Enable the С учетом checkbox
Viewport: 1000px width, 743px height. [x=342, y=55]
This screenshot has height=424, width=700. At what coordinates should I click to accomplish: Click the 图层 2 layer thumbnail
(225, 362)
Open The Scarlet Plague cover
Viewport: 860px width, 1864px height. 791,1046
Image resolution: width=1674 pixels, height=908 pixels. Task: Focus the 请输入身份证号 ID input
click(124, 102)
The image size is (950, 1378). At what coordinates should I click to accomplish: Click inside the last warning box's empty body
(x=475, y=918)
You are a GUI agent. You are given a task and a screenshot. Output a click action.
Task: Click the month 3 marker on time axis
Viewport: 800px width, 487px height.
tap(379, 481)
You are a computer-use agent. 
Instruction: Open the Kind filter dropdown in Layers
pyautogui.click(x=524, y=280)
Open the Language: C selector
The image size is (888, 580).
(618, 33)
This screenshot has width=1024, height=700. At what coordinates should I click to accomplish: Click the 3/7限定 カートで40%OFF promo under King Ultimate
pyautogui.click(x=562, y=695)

────────────────

» Exercise brief: Lines holding the word "agent" in the entries above are the ones to pull out. Copy them all.

» Your response:
You are a GUI agent. You are given a task and a screenshot. Output a click action.
You are a computer-use agent. 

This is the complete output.